**What you have to do:** Can you update the rows, starting with the line that contains "The width and height of the screenshot is (800, 543)." and going on through the line that contains "The image size is (432, 588). coord(385,189)", by replacing "Twitter for iPhone" with "Twitter Web App" and writing out only those lines again with nothing else changed?

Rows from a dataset
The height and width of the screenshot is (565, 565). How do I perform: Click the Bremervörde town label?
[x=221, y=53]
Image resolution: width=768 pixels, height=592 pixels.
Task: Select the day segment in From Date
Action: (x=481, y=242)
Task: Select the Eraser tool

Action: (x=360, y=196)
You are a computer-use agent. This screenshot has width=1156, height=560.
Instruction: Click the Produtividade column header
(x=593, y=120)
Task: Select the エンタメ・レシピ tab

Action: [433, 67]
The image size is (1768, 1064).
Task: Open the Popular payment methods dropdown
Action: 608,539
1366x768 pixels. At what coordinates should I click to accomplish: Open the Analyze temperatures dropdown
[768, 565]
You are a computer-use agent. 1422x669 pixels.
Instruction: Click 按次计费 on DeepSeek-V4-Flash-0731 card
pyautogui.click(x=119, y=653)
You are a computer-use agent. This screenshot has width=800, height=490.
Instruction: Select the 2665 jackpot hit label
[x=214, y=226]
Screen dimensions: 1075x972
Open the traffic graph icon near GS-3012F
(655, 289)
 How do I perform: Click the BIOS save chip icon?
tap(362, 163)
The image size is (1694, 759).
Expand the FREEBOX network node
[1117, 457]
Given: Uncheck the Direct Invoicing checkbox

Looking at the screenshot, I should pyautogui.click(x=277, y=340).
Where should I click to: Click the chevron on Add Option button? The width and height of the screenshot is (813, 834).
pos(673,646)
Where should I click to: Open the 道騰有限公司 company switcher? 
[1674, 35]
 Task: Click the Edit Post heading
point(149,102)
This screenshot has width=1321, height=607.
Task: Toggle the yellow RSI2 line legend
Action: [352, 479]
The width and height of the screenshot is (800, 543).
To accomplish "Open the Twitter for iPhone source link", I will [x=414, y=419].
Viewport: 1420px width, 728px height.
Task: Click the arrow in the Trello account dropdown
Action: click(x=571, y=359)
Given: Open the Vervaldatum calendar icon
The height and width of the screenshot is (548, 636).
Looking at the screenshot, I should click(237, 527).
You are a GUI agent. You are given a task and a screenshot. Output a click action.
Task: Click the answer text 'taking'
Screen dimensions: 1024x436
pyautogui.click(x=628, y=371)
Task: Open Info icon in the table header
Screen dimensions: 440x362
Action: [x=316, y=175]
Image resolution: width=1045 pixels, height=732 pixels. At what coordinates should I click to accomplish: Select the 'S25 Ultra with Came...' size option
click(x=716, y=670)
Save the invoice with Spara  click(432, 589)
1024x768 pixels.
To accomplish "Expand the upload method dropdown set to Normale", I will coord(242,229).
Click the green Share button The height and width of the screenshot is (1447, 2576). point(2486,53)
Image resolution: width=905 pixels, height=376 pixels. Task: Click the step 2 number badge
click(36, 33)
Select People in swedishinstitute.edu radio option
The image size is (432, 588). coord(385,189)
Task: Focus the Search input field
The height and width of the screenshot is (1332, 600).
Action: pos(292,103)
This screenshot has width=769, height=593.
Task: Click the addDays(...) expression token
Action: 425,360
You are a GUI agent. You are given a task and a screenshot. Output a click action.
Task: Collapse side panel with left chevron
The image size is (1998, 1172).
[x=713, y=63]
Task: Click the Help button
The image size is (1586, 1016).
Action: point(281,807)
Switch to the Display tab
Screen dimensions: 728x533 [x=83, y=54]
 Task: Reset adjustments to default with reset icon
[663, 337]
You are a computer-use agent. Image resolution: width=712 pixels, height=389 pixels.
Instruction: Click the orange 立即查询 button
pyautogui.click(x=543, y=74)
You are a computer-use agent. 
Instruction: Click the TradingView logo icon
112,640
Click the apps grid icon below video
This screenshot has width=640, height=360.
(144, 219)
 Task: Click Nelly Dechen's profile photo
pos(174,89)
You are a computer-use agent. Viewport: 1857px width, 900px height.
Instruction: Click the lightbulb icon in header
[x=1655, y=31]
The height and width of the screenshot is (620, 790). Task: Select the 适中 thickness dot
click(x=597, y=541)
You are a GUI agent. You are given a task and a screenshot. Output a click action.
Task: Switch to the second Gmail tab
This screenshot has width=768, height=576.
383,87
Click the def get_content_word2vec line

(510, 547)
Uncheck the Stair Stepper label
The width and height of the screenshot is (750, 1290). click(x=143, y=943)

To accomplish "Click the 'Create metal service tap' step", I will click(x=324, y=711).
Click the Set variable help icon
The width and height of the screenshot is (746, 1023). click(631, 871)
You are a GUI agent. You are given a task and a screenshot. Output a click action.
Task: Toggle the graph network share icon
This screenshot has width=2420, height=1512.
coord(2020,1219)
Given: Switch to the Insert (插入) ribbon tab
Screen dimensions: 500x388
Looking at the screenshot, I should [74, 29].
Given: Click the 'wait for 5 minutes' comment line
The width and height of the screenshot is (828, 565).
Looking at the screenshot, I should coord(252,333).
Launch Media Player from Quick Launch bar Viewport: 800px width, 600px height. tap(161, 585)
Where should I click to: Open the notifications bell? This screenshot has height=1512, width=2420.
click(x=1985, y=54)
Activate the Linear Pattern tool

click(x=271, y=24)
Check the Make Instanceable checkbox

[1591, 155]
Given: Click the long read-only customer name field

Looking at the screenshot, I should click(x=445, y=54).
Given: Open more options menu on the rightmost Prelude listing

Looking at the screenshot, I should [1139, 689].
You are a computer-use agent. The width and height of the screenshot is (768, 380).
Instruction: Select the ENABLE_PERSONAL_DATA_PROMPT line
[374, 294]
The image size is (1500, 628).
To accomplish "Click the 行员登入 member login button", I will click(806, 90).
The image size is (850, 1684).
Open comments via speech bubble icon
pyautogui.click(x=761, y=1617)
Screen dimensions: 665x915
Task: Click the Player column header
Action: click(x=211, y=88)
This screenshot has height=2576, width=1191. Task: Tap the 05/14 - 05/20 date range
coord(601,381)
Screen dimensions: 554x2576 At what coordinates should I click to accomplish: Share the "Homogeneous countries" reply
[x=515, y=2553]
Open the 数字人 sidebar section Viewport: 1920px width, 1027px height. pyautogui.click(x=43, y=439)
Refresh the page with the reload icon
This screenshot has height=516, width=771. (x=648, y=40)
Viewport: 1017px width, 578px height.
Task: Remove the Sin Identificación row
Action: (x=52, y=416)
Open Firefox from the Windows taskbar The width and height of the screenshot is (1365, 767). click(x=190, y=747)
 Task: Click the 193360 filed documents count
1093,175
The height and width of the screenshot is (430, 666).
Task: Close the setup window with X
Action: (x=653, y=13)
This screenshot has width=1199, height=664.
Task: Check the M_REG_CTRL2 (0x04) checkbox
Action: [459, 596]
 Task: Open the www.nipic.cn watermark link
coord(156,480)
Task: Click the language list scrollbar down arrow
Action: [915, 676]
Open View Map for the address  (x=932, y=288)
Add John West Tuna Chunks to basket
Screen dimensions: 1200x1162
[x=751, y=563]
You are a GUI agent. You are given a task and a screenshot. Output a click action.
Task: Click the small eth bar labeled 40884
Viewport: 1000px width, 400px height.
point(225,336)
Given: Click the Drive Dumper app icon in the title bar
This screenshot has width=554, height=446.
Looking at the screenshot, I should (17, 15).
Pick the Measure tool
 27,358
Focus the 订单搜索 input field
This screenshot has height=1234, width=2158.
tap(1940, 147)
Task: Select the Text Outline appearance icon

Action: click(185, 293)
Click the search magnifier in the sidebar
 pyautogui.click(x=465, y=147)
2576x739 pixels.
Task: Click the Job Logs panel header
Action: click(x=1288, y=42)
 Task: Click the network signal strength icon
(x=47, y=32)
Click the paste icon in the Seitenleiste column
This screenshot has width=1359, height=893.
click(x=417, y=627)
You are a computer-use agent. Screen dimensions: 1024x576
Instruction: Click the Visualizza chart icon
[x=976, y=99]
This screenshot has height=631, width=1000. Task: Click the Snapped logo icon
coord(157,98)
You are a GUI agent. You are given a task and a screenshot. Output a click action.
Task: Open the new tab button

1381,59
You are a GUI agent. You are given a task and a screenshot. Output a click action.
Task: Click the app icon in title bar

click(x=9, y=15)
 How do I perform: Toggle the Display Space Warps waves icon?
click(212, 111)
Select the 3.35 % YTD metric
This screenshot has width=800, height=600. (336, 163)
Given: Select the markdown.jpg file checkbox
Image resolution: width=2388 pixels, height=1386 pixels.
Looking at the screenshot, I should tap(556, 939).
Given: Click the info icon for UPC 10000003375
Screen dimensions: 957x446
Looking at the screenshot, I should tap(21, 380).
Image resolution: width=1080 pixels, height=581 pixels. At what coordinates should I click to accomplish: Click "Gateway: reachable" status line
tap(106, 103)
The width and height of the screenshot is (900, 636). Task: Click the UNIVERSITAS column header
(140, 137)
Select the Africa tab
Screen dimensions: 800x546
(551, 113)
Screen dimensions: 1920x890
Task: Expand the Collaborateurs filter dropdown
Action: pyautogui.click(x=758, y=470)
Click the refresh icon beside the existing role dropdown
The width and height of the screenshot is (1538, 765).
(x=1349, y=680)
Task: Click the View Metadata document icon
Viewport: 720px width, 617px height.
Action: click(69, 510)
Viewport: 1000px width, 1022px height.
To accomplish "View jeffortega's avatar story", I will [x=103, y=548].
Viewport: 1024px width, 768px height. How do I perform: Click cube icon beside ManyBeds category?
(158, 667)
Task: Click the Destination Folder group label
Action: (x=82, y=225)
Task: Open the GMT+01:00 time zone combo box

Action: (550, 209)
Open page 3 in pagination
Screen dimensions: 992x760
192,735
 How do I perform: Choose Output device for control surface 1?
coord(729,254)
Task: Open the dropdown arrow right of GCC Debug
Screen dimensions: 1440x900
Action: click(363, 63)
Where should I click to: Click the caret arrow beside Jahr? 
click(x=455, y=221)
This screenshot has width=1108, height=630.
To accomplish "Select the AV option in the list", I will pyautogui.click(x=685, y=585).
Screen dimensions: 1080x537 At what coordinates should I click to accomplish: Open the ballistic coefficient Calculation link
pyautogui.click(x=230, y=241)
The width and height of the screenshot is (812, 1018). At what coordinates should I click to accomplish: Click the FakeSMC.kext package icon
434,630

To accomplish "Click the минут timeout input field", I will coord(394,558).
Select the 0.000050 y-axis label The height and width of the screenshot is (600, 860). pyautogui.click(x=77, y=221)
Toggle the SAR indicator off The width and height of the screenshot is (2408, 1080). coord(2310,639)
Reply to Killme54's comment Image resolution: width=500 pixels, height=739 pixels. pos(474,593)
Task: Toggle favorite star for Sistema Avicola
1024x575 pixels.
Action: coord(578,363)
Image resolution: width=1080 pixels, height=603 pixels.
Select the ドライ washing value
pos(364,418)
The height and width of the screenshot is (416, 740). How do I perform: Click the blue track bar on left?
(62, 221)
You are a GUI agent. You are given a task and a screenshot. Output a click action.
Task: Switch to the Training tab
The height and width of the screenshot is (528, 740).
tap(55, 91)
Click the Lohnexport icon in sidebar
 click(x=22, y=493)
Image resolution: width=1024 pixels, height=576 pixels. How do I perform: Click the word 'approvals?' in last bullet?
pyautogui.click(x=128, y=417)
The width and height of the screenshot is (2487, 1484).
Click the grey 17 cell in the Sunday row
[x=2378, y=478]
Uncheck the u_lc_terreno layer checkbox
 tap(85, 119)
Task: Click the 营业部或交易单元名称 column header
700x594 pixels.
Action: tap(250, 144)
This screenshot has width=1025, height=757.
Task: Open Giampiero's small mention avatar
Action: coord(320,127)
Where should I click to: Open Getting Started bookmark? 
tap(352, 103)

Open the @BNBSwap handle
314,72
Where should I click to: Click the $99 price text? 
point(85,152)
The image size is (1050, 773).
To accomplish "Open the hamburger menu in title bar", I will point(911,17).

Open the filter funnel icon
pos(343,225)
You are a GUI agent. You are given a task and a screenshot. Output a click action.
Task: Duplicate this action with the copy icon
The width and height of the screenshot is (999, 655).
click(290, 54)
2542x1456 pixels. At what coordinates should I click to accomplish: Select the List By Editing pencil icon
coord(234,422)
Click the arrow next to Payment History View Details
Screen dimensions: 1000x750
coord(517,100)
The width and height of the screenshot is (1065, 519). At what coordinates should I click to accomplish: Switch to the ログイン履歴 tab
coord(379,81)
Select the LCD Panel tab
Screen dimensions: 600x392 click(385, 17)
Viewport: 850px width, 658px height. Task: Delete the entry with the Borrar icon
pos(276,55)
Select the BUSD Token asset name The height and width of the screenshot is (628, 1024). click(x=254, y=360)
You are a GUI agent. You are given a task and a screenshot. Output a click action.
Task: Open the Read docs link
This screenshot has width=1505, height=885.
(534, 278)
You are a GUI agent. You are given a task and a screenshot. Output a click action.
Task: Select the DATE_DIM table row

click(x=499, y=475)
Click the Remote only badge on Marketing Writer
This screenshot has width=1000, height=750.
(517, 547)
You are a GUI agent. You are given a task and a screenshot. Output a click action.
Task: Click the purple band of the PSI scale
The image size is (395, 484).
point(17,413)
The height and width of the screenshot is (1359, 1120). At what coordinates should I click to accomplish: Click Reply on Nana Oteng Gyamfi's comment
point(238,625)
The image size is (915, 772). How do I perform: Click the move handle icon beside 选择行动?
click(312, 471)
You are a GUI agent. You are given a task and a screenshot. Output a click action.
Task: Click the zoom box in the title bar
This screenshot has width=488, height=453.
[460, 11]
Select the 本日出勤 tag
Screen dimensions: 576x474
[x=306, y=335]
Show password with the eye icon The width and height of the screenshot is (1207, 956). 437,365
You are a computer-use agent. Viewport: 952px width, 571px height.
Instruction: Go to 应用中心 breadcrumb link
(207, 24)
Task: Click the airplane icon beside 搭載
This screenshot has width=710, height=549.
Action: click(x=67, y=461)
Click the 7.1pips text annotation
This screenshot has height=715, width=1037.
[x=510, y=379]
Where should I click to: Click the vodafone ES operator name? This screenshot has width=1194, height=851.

**Written response:**
The width and height of the screenshot is (800, 543).
To accomplish "Open the Twitter Web App source link", I will [x=414, y=419].
Viewport: 1420px width, 728px height.
Task: Click the arrow in the Trello account dropdown
Action: click(x=571, y=359)
Given: Open the Vervaldatum calendar icon
The height and width of the screenshot is (548, 636).
Looking at the screenshot, I should click(237, 527).
You are a GUI agent. You are given a task and a screenshot. Output a click action.
Task: Click the answer text 'taking'
Screen dimensions: 1024x436
pyautogui.click(x=628, y=371)
Task: Open Info icon in the table header
Screen dimensions: 440x362
Action: [x=316, y=175]
Image resolution: width=1045 pixels, height=732 pixels. At what coordinates should I click to accomplish: Select the 'S25 Ultra with Came...' size option
click(x=716, y=670)
Save the invoice with Spara  click(432, 589)
1024x768 pixels.
To accomplish "Expand the upload method dropdown set to Normale", I will coord(242,229).
Click the green Share button The height and width of the screenshot is (1447, 2576). point(2486,53)
Image resolution: width=905 pixels, height=376 pixels. Task: Click the step 2 number badge
click(36, 33)
Select People in swedishinstitute.edu radio option
The image size is (432, 588). coord(385,189)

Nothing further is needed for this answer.